Para entender a importância do Estadão, vale a pena conhecer o trabalho acadêmico do jornalista Júlio César Gonçalves, professor de Jornalismo, Publicidade e Propaganda da Uniso (Universidade de Sorocaba) intitulado “Entusiasmo Tardio (A história do primeiro ginásio público de Sorocaba no contexto da educação brasileira).

Resumo 

O objeto desta pesquisa é o primeiro ginásio estadual de Sorocaba, Instituto de Educação Dr. Júlio Prestes de Albuquerque, no contexto das transformações pelas quais passa o país durante a Primeira República (1891-1930). O Estadão, como a escola é conhecida, poderia ser descrito como fruto do entusiasmo pela educação, uma das duas manifestações que marcaram os debates sobre a instrução escolar brasileira nesse período e caracterizada pela crença de que somente com a disseminação de escolas seria possível incorporar mais camadas da população ao progresso nacional.  Entretanto, a escola é de 1927, quando a outra manifestação, o otimismo pedagógico, iniciava seu apogeu.
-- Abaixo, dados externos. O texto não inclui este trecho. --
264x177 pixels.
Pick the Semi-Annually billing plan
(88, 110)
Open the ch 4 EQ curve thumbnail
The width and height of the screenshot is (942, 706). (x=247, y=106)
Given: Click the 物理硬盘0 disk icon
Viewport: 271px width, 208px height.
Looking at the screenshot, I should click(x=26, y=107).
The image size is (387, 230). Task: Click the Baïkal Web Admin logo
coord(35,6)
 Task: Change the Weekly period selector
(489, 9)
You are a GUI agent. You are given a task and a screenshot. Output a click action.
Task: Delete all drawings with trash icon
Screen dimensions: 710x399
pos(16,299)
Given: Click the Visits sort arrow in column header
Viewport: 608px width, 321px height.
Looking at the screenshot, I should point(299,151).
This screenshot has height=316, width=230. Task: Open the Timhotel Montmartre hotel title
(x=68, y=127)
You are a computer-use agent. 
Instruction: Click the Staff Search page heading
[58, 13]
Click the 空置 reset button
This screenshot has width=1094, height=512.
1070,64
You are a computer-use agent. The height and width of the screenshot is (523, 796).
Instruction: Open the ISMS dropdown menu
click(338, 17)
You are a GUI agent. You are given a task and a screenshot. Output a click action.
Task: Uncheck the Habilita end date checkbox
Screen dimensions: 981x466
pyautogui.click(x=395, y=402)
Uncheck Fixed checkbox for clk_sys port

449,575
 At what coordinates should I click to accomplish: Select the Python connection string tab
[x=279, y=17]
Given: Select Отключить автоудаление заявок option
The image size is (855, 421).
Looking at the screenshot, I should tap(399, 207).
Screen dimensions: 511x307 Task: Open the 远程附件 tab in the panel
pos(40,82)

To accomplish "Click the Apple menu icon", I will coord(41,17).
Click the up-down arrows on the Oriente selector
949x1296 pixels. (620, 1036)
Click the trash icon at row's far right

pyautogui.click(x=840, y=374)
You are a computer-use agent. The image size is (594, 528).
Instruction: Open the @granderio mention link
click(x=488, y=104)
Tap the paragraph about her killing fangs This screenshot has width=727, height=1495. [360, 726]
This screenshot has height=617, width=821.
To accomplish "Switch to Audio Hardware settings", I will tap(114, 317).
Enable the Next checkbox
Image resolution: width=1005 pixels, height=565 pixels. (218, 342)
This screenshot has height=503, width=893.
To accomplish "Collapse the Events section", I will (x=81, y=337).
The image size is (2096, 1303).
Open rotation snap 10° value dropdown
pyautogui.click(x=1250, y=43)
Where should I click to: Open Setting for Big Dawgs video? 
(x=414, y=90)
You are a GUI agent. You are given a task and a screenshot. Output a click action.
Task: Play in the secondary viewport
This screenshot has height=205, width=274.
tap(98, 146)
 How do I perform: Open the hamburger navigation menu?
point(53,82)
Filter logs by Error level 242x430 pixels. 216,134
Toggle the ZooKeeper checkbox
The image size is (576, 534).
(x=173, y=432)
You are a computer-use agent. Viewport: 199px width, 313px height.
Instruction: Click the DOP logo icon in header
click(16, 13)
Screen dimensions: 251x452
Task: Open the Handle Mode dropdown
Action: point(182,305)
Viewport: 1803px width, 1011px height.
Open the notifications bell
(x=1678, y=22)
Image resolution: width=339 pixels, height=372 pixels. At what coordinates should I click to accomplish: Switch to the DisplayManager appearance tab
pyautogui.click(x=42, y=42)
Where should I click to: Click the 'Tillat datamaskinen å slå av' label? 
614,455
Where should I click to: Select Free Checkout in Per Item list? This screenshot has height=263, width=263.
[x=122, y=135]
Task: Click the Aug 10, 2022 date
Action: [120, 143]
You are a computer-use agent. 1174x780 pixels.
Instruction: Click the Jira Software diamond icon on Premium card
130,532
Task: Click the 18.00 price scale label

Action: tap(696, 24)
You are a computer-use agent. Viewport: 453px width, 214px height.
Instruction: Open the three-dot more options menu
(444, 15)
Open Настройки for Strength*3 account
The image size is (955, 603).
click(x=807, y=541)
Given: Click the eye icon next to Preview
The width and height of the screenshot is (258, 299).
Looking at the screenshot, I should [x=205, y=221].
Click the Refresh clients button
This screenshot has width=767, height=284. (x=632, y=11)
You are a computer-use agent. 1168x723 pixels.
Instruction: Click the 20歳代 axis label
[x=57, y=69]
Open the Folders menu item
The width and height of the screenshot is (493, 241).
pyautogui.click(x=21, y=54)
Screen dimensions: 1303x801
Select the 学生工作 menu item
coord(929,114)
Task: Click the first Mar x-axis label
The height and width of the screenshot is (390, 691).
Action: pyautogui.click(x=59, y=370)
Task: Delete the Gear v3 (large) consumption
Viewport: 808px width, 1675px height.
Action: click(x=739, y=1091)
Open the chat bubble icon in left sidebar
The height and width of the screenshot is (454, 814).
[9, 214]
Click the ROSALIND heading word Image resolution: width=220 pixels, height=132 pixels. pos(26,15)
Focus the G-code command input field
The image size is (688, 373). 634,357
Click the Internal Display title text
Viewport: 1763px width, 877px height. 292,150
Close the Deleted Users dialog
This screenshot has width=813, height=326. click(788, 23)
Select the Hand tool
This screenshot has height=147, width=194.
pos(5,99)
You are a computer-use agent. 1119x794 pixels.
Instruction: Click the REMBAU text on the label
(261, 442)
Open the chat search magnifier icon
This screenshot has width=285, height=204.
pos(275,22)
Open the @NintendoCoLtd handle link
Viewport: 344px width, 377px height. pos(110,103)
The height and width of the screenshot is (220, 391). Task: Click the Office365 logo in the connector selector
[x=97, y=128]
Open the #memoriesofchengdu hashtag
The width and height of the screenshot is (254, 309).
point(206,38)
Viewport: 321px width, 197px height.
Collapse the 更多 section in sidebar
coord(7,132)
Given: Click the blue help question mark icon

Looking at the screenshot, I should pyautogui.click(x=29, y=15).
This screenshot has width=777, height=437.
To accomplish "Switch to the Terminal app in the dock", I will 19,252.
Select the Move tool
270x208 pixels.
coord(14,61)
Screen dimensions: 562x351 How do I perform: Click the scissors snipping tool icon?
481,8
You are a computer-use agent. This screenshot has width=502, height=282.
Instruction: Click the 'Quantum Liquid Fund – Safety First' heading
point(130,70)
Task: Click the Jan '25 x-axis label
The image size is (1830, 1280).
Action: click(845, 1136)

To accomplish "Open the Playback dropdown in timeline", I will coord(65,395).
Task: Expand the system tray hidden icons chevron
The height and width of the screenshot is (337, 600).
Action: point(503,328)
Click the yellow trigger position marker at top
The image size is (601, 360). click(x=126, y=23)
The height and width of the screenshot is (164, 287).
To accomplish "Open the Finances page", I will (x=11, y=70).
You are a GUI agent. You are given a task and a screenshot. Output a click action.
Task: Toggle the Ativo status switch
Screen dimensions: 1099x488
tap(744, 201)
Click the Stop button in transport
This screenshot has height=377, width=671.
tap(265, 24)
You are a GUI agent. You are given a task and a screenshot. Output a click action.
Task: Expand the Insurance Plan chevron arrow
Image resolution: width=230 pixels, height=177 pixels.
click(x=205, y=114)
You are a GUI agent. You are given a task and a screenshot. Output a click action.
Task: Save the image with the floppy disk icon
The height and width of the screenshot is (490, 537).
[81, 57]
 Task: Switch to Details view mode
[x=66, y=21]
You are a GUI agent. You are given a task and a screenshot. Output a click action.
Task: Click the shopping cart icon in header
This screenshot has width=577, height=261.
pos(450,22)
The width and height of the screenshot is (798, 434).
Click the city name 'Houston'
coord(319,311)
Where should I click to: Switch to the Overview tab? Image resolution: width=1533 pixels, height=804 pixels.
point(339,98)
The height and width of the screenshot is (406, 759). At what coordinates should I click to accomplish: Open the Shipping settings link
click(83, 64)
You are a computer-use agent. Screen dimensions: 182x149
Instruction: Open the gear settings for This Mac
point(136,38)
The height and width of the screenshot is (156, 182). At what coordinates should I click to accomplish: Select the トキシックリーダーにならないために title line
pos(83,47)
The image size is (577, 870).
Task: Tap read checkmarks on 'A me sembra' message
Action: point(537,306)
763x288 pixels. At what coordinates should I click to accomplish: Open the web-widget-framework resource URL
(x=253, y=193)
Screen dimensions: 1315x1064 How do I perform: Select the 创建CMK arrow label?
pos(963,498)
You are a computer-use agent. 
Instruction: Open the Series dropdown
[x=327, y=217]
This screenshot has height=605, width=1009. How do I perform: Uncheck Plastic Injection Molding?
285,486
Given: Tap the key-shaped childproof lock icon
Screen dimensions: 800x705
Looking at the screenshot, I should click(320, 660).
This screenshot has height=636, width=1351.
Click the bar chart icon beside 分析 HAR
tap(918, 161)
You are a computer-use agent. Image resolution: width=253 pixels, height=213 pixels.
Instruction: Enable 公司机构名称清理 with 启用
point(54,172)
A convicção de que com determinadas formulações doutrinárias sobre a escolarização seria possível formar o novo homem brasileiro, uma necessidade do emergente modelo econômico, ganhava o centro dos debates nacionais, enquanto Sorocaba, um núcleo urbano industrializado, ainda debatia a demanda por um ginásio público.

O objetivo deste estudo, assim, é compreender essa contradição a partir do estudo das transformações operadas no modo de produção da sociedade sorocabana com o início da industrialização, bem como das ingerências políticas que permearam a origem daquela escola.

 

Introdução

Fundada em 1928, a atual Escola Estadual Júlio Prestes de Albuquerque, primeiro ginásio público de Sorocaba, surgiu quando a educação brasileira começava a viver o apogeu do chamado otimismo pedagógico, período em que ganha força a convicção de ser possível formar o novo homem brasileiro a partir de uma nova doutrinação nos bancos escolares. Essa possibilidade vinha ao encontro das necessidades geradas pelas idéias urbano-industriais que ganhavam terreno na política e na economia, colocando em xeque o modelo agrícola-exportador que a República café com leite – alusão à alternância de paulistas e mineiros no poder republicano – representava muito bem.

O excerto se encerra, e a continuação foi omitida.